CUDA memory debugging
There are two options for debugging memory errors in CUDA programs. They can be found in the CUDA section of the Run window.
See Prepare to debug CUDA GPU code before debugging the memory of a CUDA application.
When Track GPU allocations is enabled, CUDA memory
allocations made by the host are tracked. That is, allocations made using functions
such as cudaMalloc
. You can find out how much memory is allocated, and where it
was allocated from using the Current Memory Usage window.
Note
CUDA memory allocations made by the GPU/device such as cuMemAlloc
are currently not tracked
as well allocations made to Unified Memory with cudaMallocManaged
.
Furthermore, memory allocations made for CUDA arrays with functions such as cudaMallocArray
are not tracked.
Allocations are tracked separately for each GPU and the host. If you enable
Track GPU allocations, host-only memory
allocations made using functions such as malloc
will be tracked as well.
You can choose between GPUs using the drop-down list in the top-right corner
of the Memory Usage and Memory Statistics windows.

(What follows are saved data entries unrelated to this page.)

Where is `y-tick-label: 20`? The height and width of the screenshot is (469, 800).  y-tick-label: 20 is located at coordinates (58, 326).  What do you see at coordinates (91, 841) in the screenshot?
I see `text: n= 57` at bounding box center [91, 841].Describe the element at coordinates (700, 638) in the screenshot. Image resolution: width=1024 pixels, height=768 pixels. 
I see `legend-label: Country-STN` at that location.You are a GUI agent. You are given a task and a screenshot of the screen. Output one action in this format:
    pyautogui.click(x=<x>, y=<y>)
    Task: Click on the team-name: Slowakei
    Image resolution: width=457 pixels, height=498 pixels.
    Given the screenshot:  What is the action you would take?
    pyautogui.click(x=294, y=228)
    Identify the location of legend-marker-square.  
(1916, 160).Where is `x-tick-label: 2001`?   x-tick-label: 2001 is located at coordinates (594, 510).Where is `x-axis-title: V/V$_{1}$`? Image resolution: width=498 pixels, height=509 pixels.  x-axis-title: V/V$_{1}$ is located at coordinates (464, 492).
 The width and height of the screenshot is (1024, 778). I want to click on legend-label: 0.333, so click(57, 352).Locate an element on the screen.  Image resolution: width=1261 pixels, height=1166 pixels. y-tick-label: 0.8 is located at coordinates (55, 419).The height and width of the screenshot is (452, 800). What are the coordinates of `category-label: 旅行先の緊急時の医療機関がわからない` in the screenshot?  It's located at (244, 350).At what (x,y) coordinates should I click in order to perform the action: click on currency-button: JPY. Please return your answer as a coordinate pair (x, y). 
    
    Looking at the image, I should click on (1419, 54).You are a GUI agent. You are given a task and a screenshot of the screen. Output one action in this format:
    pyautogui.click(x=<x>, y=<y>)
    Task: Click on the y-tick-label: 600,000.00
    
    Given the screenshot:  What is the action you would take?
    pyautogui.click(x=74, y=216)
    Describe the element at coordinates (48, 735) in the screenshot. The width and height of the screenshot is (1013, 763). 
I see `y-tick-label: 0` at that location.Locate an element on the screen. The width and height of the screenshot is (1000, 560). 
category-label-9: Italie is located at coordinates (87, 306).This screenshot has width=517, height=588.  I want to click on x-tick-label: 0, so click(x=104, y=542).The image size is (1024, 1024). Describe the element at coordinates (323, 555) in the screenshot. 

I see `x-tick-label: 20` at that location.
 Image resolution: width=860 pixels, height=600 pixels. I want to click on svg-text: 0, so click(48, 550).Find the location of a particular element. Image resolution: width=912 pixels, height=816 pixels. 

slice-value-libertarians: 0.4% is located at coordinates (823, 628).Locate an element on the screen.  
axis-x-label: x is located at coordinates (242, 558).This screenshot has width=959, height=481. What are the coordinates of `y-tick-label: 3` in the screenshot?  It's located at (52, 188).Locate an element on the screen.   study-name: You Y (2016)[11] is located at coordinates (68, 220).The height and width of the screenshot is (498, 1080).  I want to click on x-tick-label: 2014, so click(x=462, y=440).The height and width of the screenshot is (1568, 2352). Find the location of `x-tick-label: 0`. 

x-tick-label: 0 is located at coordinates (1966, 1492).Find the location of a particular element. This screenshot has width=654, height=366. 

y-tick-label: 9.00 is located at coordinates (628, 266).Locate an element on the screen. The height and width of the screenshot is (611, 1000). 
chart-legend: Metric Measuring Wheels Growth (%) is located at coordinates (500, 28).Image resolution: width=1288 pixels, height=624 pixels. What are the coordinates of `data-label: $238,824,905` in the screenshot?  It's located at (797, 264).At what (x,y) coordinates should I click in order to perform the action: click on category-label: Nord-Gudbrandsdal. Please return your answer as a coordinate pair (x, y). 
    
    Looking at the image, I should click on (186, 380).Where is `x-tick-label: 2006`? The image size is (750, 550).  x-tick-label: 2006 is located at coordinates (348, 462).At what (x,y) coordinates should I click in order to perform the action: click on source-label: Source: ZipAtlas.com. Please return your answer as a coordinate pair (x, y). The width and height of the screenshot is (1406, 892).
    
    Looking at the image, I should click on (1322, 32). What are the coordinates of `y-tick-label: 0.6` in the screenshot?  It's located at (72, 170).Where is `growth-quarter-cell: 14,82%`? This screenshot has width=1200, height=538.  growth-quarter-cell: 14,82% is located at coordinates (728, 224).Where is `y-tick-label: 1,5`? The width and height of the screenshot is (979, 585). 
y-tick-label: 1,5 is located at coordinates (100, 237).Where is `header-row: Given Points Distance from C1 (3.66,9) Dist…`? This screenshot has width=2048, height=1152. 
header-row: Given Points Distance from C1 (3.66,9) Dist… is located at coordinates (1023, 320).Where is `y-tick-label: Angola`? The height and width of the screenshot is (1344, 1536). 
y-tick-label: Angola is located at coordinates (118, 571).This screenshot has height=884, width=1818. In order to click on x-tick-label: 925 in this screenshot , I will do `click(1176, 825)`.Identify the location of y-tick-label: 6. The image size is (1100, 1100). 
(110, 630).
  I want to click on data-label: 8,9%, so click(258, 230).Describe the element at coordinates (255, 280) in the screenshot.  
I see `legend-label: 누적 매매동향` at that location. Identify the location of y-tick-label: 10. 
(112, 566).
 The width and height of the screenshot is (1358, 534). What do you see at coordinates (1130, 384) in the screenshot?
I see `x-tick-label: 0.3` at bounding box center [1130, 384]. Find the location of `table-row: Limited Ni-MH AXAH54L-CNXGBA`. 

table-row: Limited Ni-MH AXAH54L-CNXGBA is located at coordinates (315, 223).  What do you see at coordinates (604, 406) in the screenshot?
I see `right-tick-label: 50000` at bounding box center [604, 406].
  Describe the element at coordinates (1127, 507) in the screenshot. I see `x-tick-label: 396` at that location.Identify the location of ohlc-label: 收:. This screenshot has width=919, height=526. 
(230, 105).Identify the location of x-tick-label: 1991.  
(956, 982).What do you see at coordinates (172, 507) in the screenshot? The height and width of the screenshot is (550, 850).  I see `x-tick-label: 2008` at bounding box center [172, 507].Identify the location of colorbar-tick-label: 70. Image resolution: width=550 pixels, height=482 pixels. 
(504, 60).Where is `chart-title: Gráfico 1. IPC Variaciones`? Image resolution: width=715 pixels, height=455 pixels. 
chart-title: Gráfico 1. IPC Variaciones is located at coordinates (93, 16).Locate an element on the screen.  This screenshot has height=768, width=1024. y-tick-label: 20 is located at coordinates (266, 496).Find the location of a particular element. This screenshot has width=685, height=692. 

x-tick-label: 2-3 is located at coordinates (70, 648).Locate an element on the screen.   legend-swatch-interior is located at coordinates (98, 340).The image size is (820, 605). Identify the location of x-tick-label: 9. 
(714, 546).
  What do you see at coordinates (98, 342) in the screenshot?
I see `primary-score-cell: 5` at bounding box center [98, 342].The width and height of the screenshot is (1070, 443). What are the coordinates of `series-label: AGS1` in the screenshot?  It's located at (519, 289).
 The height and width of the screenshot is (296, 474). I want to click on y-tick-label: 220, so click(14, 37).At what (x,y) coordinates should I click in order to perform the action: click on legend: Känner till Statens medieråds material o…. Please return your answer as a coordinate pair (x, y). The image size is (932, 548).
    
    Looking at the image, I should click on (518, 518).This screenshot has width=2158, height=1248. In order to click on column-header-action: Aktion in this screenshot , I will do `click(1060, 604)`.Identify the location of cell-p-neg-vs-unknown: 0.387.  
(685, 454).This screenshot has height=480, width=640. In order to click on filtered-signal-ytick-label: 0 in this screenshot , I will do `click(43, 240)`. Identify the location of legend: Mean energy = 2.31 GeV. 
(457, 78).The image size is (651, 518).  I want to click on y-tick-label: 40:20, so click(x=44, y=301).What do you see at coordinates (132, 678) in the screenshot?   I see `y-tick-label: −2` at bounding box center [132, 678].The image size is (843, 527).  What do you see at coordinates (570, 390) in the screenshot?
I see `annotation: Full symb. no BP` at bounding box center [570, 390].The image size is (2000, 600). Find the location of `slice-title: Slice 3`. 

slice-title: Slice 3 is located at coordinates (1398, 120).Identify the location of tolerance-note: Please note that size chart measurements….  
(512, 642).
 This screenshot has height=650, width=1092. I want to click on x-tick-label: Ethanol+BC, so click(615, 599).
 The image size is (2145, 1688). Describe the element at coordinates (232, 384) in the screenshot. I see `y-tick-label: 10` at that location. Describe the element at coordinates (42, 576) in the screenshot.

The Detect invalid accesses (memcheck) option switches on the
CUDA-MEMCHECK error detection tool. This tool can detect problems such as
out-of-bounds and misaligned global memory accesses, and syscall errors,
such as calling free ()
in a kernel on an already free’d pointer.
The other CUDA hardware exceptions (such as a stack overflow) are detected regardless of whether this option is selected or not.
Note
Detect invalid accesses (memcheck
) is not supported with
CUDA 12.
For further details about CUDA hardware exceptions, see the NVIDIA documentation.
Note
It is not possible to track GPU allocations created by an
OpenACC compiler because it does not directly call cudaMalloc
.